> **Activity**
Which lines below hold the word "computer"? Copy all of them.
· · · ·
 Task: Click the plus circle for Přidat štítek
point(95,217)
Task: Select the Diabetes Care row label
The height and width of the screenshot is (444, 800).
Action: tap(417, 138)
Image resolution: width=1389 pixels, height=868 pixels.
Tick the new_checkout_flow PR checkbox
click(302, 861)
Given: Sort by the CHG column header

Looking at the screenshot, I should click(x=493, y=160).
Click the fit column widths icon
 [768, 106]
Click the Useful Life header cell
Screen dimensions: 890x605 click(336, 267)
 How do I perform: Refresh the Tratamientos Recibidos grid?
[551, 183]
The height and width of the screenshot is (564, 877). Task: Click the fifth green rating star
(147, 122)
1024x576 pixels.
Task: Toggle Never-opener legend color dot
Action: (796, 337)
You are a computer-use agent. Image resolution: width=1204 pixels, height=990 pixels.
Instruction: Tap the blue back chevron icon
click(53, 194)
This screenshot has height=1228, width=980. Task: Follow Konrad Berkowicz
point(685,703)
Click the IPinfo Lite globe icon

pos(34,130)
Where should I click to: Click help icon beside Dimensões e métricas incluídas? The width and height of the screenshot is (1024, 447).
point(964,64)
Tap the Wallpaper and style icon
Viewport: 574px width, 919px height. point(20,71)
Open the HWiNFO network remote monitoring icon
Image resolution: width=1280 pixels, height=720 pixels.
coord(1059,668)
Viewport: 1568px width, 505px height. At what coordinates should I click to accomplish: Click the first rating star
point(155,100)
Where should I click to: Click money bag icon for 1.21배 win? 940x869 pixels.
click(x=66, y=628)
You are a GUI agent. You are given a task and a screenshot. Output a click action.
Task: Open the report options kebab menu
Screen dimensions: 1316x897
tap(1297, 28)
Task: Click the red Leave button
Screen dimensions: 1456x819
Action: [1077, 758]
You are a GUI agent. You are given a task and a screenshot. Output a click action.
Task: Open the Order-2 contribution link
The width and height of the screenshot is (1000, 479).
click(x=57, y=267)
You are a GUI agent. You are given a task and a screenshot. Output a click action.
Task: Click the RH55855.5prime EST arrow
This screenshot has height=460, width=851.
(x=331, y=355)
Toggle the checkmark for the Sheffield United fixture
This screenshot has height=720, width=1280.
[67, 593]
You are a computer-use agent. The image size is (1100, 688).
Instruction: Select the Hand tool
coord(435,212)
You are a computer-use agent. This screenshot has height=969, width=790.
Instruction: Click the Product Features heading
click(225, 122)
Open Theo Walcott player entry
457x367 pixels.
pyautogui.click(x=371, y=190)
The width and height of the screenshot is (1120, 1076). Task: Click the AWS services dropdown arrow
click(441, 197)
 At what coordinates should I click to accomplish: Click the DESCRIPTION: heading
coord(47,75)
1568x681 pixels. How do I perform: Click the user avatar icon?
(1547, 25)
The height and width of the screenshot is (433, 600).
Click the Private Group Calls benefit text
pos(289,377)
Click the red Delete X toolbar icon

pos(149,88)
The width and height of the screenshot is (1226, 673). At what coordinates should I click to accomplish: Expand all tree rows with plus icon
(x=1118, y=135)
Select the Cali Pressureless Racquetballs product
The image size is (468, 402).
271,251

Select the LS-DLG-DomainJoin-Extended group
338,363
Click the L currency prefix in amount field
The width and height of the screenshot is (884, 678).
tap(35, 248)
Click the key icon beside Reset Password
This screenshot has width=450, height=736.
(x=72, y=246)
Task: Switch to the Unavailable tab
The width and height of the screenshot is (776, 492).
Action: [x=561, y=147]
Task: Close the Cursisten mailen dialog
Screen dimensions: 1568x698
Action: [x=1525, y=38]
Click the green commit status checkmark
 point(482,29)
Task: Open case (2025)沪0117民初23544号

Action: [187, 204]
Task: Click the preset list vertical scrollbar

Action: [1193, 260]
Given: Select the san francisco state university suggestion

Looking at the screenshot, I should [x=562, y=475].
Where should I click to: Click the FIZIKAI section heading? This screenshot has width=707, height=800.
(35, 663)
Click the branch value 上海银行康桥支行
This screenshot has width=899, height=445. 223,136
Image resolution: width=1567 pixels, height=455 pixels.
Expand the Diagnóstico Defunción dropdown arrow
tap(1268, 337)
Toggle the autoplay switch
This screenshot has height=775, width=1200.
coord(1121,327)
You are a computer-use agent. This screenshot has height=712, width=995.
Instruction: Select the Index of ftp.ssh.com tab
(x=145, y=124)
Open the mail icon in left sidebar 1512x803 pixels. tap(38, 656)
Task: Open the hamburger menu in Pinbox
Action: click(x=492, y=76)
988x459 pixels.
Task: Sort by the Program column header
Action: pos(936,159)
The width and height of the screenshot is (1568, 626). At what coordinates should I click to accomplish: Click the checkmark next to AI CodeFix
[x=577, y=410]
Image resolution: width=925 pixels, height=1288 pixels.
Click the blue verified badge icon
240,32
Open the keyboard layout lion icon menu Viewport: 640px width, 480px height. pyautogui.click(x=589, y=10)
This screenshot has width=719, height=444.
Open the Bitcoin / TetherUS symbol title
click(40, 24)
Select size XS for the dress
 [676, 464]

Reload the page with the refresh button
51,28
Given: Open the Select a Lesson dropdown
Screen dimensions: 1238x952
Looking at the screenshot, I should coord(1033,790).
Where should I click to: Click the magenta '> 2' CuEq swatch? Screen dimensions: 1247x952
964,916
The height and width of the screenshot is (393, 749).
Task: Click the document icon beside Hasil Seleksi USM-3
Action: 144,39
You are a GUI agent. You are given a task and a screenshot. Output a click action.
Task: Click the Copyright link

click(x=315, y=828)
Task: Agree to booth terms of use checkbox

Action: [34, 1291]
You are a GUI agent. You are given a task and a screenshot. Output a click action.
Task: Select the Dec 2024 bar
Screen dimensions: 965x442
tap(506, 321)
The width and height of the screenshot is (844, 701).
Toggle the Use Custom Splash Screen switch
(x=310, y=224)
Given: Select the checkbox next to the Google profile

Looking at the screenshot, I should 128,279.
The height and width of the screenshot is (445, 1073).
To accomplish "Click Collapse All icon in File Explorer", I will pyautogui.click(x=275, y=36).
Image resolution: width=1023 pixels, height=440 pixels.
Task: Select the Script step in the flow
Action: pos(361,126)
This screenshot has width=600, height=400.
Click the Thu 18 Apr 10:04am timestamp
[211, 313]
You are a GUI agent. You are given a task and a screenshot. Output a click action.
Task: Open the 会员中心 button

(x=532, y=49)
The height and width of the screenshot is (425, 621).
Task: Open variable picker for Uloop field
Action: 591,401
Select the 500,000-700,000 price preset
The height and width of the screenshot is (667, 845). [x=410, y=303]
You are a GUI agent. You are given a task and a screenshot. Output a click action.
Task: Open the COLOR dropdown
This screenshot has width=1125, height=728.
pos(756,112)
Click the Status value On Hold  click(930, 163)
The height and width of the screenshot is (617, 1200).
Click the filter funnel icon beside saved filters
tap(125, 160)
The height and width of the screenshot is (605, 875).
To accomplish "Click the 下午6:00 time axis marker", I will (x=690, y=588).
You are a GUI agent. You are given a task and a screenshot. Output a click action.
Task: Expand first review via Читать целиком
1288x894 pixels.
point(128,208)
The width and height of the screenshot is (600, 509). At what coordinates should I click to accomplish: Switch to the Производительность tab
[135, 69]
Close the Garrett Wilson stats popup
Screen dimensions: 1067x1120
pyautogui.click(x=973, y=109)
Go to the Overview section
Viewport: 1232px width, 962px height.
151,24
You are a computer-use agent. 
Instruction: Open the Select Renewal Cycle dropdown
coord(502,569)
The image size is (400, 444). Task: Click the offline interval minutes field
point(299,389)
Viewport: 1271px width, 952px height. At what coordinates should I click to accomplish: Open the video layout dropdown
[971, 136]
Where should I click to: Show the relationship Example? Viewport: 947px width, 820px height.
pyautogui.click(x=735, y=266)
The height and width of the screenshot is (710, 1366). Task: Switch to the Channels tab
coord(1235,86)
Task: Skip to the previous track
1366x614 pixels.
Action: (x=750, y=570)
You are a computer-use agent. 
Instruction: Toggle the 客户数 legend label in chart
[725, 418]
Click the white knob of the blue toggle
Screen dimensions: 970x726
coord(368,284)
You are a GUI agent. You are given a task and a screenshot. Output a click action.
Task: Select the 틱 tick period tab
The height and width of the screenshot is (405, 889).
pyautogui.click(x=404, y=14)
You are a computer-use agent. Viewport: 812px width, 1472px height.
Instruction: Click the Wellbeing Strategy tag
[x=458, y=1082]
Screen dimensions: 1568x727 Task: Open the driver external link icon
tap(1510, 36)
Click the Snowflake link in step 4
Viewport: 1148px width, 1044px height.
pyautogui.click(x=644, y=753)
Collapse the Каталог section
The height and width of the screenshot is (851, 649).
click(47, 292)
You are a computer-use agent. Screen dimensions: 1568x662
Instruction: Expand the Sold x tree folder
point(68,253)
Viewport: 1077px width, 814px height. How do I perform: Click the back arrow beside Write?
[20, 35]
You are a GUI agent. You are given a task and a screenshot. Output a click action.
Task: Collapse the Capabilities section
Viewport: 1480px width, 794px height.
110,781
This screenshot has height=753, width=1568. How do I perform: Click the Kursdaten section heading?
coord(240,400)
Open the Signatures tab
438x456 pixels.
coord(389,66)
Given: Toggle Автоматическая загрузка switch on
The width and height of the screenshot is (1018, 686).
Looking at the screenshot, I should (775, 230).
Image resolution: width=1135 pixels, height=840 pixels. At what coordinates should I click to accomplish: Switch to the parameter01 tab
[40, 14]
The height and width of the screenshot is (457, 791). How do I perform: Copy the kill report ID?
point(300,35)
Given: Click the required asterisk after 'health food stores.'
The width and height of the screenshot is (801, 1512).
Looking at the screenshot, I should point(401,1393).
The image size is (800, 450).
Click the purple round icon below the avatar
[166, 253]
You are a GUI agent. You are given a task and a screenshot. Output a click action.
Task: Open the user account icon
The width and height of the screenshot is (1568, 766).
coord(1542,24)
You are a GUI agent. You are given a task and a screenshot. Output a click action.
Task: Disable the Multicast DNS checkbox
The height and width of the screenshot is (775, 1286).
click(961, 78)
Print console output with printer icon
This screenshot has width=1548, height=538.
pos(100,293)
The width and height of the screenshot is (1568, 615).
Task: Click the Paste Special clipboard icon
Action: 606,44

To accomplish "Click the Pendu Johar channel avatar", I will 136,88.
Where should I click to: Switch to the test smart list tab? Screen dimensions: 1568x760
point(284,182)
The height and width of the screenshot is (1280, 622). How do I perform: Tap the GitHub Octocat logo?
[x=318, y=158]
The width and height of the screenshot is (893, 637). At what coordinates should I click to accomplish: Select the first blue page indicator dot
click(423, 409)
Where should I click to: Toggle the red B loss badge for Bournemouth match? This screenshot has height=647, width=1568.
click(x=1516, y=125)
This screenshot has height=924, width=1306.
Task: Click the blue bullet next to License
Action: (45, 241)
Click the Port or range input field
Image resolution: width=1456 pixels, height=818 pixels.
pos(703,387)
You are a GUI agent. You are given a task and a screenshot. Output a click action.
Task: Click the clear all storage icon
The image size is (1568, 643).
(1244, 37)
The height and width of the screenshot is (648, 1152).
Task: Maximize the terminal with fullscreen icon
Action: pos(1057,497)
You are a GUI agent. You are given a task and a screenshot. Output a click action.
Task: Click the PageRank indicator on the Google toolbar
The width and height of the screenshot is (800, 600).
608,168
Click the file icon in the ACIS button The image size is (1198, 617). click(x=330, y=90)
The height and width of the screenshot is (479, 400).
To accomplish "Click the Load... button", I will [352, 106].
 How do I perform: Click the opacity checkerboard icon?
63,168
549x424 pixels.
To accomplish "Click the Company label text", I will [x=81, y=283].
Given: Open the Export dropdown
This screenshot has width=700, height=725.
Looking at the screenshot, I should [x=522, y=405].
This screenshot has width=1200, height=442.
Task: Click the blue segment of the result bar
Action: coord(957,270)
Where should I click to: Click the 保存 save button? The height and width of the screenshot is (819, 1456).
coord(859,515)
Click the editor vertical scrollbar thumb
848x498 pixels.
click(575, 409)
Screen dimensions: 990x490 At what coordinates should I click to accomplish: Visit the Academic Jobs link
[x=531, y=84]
· · · ·
> **Exercise result**
You are a computer-use agent. Image resolution: width=1204 pixels, height=990 pixels.
You are a computer-use agent. The image size is (1100, 688).
You are a computer-use agent. This screenshot has height=969, width=790.
You are a computer-use agent. This screenshot has height=712, width=995.
You are a computer-use agent. 
You are a computer-use agent. 
You are a computer-use agent. Viewport: 812px width, 1472px height.
You are a computer-use agent. Screen dimensions: 1568x662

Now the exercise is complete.